Prognosis and Secondary Prevention
Patients who survive a first MI are at an increased risk of future cardiovascular events. Studies have shown that up to one-half of patients do not receive one or more recommended treatments during an ACS event.14 In general, the short-term mortality rate at 30 days after an ACS event is between 2% and 3%; the mortality rate is lower after an NSTE-ACS event than after STEMI.15 Rehospitalization within 30 days ranges between 17% and 25% for all types of ACS.16 The risk of sudden cardiac death increases after an ACS, and is correlated with low ejection fraction (35% or less).
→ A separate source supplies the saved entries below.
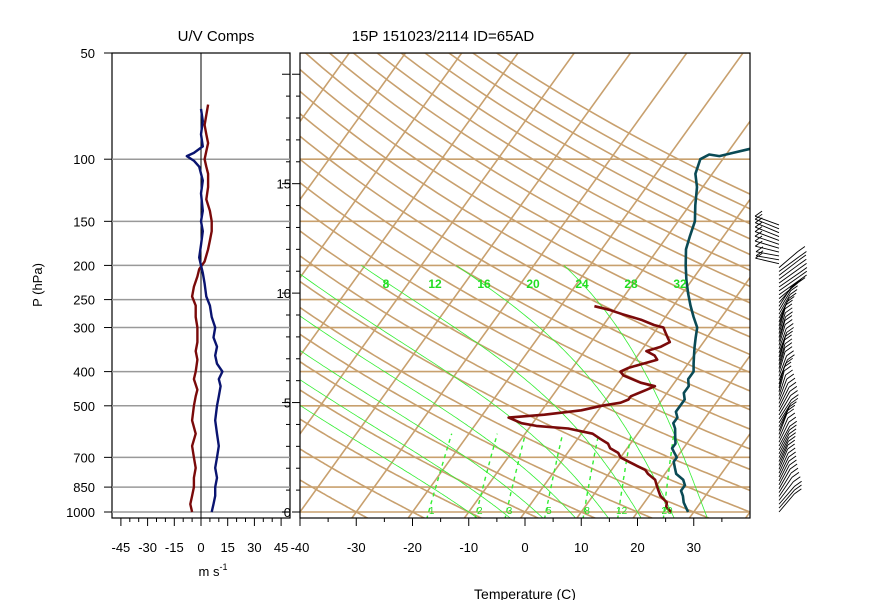 The image size is (887, 600). I want to click on temperature-tick-label: -40, so click(300, 548).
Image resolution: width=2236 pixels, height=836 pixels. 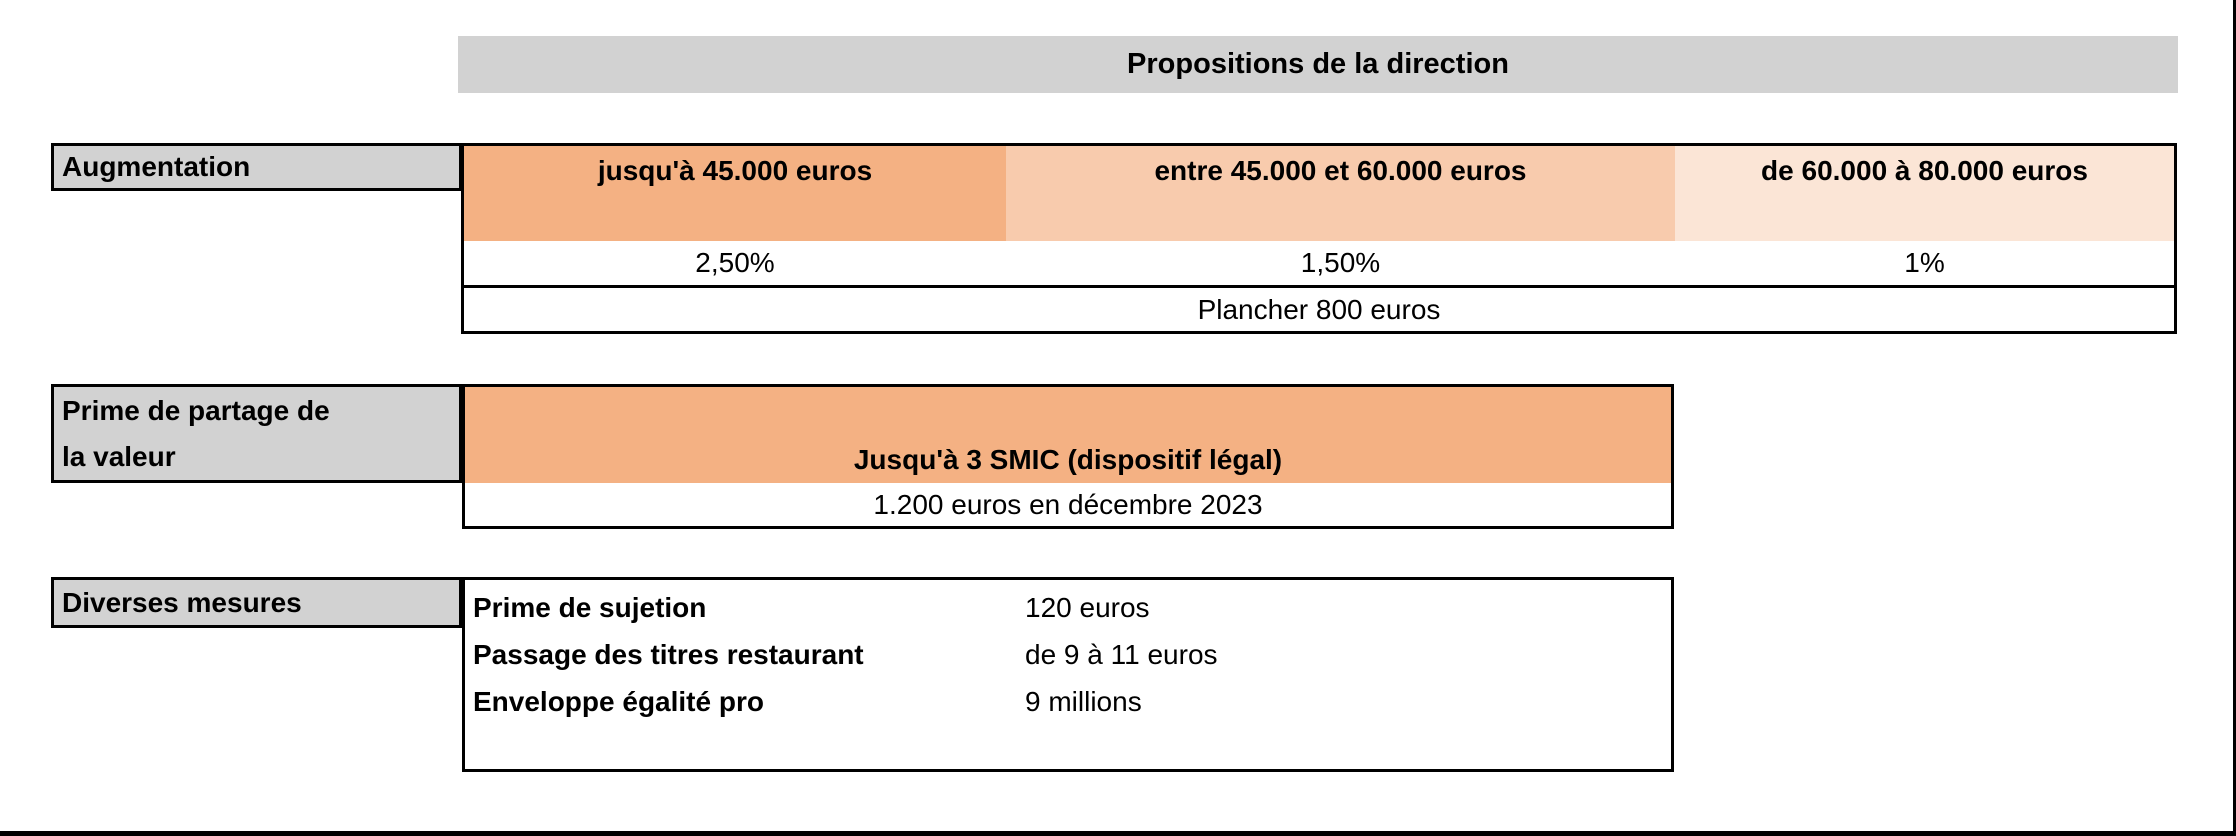 I want to click on measure-row-egalite-pro: Enveloppe égalité pro 9 millions, so click(x=1068, y=702).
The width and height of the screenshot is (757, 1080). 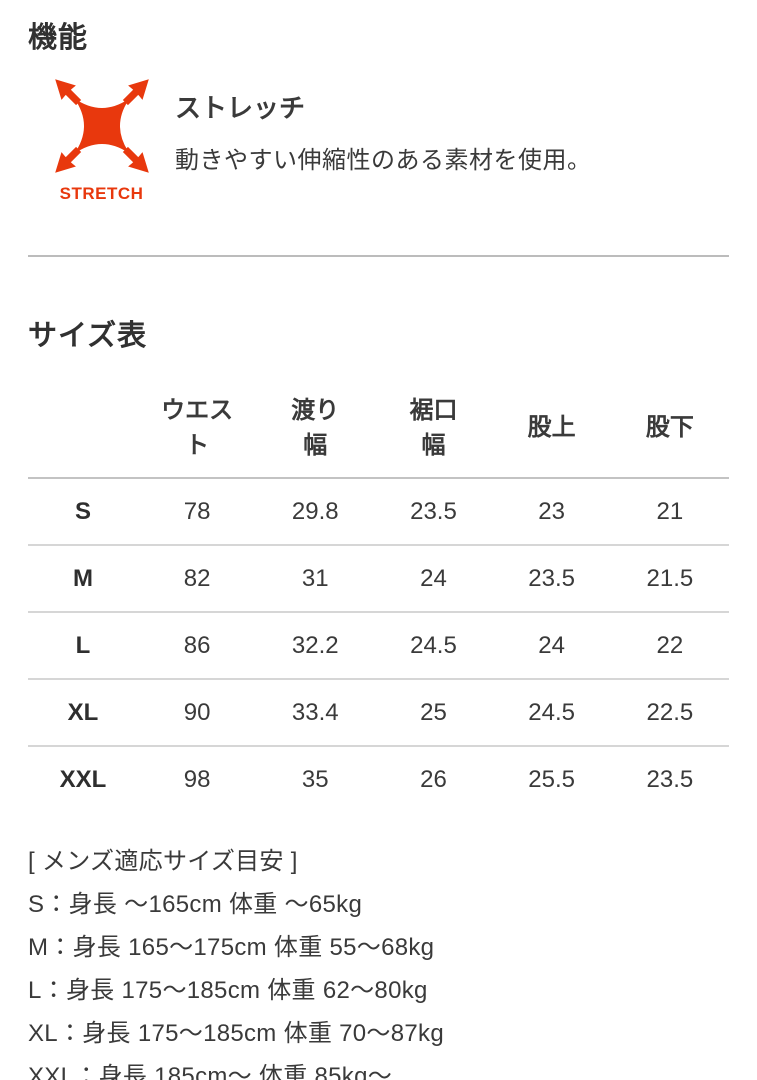 What do you see at coordinates (316, 512) in the screenshot?
I see `value-cell: 29.8` at bounding box center [316, 512].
Mortality rates at one year begin to equalize between patients with STEMI and NSTE-ACS at approximately 8% to 10%, with long-term mortality rates higher in patients with NSTE-ACS.17,18 This is believed to be secondary to the older age and increased comorbidities in patients with NSTE-ACS.19
The key to reducing the risk of morbidity and mortality is a secondary prevention plan, which should be closely coordinated with the patient's cardiologist.20 Specific recommendations for posthospitalization care include a cardiac rehabilitation program, an evidence-based plan of care that includes medication management and timely follow-up, and strategies to control risk factors, such as cholesterol levels, hypertension, and smoking.4
Data Sources: Essential Evidence Plus, provided by AFP, was used in writing this manuscript. Databases searched include PubMed, Ovid, SP, Google Scholar, and Cochrane database. Keywords used include (with combinations using Booleans OR and AND): myocardial infarction, STEMI, NSTEMI, prognosis, fibrinolysis, percutaneous coronary intervention, acute coronary syndrome guidelines, and heart disease. Search dates: July 15, August 2, and September 18, 2015, and February 3, 2016.
The views expressed in this article are those of the authors and do not necessarily reflect the official policy of the Department of Defense, the Department of the Army, the U.S. Army Medical Department, or the U.S. government.